Netflix and Greenway Health became crime victims the same week in April that Verizon released its tenth annual Data Breach Investigation Report on 2016’s leading cyberattack trends. The headline grabber was this:
The number of ransomware attacks doubled in 2016 to the point where 51% of all cyberattacks involved ransomware.
Hackers hijacked the release of Netflix prison dramedy Orange is the New Black, holding the new season hostage for a “modest” ransom. The streaming entertainment company refused to pay and the attackers released the episodes.
Greenway Health suffered a true ransomware attack that impacted access to the Electronic Health Records of 400 client organizations which had to revert to manual processing of health records. Greenway’s security team worked around the clock to try to restore access while also working to determine how the attack occurred.
Both attacks come with more than obvious financial consequences. Netflix could take a financial hit because of the popular series being available for free. Greenway could run afoul of government regulators that view successful ransomware attacks as HIPAA violations. Having a television series released early is an inconvenience; not being able to access medical records is life-threatening.
Netflix is an anomaly when it comes to ransom targets. Public institutions – government agencies, schools, transit agencies, even state legislatures – were the most popular targets of malicious hackers looking to make a quick bitcoin. Number Two on the hit list were healthcare companies like Greenway. Third were Financial Services groups who tend to have more sophisticated cybersecurity defenses, but can’t always keep up with the never-ending barrage of attacks or pace of security patches required to protect their systems.
The Verizon report makes it clear, too, that ransomware is more than just a “big company” problem. More than 60% of the 2016 attacks were against SMB companies with fewer than 1,000 employees.
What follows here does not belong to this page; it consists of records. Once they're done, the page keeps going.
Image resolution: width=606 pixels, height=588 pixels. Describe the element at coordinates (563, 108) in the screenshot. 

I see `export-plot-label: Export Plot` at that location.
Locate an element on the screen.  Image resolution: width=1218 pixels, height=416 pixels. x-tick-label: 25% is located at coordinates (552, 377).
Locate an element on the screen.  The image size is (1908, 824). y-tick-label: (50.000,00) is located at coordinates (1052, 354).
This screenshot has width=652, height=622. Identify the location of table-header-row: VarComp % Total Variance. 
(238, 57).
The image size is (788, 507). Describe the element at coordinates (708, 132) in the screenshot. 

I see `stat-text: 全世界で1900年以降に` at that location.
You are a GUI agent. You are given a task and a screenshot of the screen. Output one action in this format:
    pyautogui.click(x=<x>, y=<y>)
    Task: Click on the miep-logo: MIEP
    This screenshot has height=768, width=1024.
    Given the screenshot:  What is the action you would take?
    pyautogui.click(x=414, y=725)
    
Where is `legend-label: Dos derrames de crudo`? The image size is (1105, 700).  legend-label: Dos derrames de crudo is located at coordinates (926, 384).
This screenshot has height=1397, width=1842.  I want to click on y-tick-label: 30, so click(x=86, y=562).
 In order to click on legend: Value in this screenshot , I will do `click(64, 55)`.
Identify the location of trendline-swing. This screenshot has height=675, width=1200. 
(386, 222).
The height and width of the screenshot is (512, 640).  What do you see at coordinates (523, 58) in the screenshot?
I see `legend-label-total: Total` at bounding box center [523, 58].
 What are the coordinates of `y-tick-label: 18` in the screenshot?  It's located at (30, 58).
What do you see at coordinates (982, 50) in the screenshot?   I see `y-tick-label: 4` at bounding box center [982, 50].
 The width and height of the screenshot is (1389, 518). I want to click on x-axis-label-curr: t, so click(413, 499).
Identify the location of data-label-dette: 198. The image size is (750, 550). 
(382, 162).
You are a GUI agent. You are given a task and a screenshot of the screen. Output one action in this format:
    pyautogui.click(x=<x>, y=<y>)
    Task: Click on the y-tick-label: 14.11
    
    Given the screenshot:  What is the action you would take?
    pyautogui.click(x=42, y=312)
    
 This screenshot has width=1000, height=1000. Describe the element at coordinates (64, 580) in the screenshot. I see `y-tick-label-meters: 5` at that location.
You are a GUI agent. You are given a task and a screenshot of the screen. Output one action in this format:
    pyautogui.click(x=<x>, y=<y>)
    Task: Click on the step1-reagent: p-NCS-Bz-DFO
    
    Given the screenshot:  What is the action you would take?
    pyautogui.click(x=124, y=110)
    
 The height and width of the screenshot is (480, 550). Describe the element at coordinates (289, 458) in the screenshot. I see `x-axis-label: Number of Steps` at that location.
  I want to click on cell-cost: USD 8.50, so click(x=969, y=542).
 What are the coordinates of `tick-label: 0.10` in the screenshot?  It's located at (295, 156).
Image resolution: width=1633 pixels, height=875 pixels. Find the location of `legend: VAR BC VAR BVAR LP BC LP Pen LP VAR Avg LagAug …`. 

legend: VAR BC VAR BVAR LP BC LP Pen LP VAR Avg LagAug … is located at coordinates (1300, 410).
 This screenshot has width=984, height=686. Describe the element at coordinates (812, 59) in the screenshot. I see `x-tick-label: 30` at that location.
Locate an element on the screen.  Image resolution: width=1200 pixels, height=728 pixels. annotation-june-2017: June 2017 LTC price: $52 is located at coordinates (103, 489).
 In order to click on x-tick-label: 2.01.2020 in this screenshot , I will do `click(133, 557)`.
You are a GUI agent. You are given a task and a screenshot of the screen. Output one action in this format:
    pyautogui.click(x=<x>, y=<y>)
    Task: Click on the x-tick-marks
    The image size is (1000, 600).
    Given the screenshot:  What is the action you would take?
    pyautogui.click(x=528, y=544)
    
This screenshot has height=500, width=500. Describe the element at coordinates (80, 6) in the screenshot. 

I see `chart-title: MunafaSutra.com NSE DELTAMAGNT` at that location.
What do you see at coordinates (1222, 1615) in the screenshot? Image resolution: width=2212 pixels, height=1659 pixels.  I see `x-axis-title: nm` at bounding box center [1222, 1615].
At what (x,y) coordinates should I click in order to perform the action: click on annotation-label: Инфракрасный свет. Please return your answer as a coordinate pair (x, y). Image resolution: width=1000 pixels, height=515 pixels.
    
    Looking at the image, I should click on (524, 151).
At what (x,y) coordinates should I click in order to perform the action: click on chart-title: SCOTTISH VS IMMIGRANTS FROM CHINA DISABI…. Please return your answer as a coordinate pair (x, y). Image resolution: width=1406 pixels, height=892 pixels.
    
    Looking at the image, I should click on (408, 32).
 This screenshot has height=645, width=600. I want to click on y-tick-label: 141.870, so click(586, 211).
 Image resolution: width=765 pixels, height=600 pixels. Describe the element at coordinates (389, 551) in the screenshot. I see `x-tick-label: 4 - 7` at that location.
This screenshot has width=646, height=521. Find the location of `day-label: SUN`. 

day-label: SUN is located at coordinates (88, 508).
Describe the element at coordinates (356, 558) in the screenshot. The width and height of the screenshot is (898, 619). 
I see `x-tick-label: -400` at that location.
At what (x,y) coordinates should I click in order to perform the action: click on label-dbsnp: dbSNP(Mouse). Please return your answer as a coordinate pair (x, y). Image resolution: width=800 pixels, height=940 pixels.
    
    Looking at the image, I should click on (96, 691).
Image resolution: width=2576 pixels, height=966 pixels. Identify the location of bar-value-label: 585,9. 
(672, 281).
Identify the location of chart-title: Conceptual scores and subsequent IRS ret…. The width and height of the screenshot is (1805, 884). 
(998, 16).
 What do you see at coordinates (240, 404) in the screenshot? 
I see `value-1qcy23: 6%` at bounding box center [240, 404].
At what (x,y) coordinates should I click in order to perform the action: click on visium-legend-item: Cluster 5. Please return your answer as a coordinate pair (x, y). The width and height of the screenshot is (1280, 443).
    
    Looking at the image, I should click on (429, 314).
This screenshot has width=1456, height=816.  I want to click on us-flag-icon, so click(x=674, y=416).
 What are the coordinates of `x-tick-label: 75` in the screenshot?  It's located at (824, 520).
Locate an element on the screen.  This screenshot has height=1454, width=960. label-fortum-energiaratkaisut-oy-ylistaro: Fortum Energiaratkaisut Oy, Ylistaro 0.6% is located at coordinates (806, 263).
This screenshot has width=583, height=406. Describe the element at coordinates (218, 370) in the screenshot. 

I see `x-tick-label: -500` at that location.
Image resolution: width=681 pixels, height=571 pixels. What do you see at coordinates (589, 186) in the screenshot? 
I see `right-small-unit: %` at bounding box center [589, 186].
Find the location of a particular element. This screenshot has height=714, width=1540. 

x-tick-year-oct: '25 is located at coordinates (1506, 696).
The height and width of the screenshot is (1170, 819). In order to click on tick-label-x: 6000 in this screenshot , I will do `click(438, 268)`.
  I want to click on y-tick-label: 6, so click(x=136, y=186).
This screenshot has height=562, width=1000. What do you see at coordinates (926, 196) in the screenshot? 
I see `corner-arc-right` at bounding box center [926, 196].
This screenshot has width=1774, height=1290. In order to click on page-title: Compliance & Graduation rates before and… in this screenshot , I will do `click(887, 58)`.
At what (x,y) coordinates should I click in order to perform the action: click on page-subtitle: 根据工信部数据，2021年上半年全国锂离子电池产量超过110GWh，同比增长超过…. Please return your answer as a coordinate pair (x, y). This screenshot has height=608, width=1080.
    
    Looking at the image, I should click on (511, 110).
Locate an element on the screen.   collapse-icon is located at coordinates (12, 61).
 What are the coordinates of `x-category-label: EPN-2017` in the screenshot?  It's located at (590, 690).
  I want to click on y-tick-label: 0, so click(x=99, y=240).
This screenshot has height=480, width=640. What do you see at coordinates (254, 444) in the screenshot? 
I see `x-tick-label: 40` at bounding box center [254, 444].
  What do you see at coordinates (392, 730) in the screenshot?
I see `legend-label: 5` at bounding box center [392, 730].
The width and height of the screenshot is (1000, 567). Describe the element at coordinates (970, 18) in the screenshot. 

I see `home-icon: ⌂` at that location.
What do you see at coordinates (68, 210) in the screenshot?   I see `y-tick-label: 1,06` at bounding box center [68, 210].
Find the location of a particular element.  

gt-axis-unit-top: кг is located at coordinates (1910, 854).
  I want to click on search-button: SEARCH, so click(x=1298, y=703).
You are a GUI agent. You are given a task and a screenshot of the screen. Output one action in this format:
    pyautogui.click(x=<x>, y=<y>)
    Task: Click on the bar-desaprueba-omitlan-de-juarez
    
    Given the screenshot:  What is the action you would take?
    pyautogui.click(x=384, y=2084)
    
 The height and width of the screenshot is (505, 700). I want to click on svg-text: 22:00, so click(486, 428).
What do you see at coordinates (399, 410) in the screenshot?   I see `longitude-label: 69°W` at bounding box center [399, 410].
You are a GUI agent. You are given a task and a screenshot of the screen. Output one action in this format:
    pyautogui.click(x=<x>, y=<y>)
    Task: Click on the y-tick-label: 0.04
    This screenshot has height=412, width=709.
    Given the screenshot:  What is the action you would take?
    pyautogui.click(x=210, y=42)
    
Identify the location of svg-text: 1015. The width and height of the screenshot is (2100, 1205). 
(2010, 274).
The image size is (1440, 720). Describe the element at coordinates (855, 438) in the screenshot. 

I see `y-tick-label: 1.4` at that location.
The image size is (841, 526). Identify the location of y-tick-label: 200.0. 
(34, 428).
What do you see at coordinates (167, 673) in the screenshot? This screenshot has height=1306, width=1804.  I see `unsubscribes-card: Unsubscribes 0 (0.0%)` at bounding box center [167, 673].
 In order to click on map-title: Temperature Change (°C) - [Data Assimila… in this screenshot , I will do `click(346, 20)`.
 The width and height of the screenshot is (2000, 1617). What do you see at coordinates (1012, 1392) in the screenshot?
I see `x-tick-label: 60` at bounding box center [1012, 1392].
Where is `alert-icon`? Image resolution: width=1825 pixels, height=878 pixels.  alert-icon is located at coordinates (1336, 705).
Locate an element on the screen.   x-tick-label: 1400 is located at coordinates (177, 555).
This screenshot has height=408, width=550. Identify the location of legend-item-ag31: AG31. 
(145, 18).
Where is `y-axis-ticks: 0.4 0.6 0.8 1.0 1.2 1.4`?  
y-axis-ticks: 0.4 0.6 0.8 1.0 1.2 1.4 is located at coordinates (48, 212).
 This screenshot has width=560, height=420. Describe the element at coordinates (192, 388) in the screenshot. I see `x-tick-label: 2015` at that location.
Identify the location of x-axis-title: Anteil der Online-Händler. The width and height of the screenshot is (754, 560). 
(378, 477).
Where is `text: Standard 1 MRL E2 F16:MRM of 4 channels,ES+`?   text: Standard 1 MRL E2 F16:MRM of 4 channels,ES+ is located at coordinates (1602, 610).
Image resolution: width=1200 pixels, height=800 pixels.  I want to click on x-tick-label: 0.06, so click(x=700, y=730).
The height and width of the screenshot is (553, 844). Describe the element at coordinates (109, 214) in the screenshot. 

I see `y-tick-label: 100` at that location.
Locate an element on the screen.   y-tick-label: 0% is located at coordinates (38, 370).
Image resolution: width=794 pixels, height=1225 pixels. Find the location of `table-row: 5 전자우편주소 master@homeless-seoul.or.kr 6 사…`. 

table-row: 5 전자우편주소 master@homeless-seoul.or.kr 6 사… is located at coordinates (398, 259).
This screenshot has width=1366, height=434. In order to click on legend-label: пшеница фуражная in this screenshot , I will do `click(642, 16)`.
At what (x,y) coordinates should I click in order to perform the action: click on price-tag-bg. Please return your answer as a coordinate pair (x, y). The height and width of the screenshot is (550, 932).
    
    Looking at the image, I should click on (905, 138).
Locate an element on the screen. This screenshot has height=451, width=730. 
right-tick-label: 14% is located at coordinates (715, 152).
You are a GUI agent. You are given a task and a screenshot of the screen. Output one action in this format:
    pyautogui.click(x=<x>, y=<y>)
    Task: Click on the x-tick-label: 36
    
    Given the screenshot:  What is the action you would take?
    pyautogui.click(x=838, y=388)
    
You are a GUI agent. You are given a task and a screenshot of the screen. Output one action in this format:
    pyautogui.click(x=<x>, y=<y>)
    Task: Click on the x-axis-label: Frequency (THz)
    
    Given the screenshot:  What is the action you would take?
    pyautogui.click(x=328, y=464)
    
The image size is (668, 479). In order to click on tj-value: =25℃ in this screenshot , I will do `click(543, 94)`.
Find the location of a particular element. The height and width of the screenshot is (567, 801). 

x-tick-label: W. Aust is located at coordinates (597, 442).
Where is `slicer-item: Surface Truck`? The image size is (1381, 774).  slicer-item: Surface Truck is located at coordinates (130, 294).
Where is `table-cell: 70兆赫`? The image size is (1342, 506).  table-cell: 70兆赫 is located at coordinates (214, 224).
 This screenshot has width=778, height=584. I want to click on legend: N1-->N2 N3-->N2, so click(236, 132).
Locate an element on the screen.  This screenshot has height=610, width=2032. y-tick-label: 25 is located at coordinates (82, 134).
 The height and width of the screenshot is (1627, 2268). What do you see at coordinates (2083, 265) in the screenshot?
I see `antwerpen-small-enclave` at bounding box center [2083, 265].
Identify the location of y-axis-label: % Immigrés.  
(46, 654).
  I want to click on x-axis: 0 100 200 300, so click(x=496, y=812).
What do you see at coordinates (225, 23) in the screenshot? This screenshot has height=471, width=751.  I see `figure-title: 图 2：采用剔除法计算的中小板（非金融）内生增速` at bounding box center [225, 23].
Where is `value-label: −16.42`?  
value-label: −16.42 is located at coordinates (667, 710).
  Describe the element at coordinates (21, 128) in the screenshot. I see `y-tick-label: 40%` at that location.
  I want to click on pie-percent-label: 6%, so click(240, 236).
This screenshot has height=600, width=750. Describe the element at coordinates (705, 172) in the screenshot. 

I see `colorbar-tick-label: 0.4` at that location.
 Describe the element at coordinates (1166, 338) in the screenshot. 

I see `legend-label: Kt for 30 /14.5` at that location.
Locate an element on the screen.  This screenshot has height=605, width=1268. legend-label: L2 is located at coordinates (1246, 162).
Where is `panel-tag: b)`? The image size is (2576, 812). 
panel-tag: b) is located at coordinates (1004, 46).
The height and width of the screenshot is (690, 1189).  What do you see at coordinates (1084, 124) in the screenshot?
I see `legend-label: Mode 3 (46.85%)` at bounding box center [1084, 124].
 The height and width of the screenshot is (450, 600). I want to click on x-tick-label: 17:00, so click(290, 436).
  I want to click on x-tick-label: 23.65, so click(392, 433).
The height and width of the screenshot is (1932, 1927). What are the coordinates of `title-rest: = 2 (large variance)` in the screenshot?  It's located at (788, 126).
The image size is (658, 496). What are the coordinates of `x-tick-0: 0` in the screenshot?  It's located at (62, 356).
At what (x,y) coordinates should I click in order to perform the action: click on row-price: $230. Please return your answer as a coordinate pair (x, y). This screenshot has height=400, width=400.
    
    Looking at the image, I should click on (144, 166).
These are organizations that are less likely to have the in-house resources to mount a vigorous cybersecurity defense.
There are basic steps any organization can take to protect against or respond to ransomware attacks: back up your data, keep your defenses up to date, train your staff, and share information with the cybersecurity community. These are all good steps, but they are not good enough in an era of highly sophisticated attacks.
Attack vectors change often and new software vulnerabilities are found daily that hackers can exploit. Updating blacklists and whitelists along with patching new vulnerabilities, often found in open source components, are never ending tasks that few organizations are equipped to handle on a timely basis.
New technologies can effectively block attempts to hold you hostage
Waratek’s application security platform can effectively block all ransomware infections along with other common attack vectors, including the 2013 OWASP Top Ten. Unlike traditional cybersecurity approaches, Waratek does not sit outside vulnerable applications watching the traffic flow in and out in search of the tell-tale signs of an attack.
We are inside an application and can see how each request is executed in real time. If the operation deviates from what’s permitted, that’s flagged as an attack and the action is blocked before any mischief can be done.
Our virtualization approach offers the ability to improve security without the side effects of most current solutions – a high false alarm rate and/or a big drag on the speed of an application. We never need access to your application’s code and you don’t have to routinely tune our solution. Ever.
“Having a television series released early is an inconvenience; not being able to access medical records is life-threatening.”
Ransomware may be the attack currently favored by hackers, but there’s no longer a reason businesses and other organizations should fear becoming a hostage.
John Matthew Holt is the Founder and CTO of runtime application security firm Waratek. He holds more than 60 patents related to virtualization and runtime protection.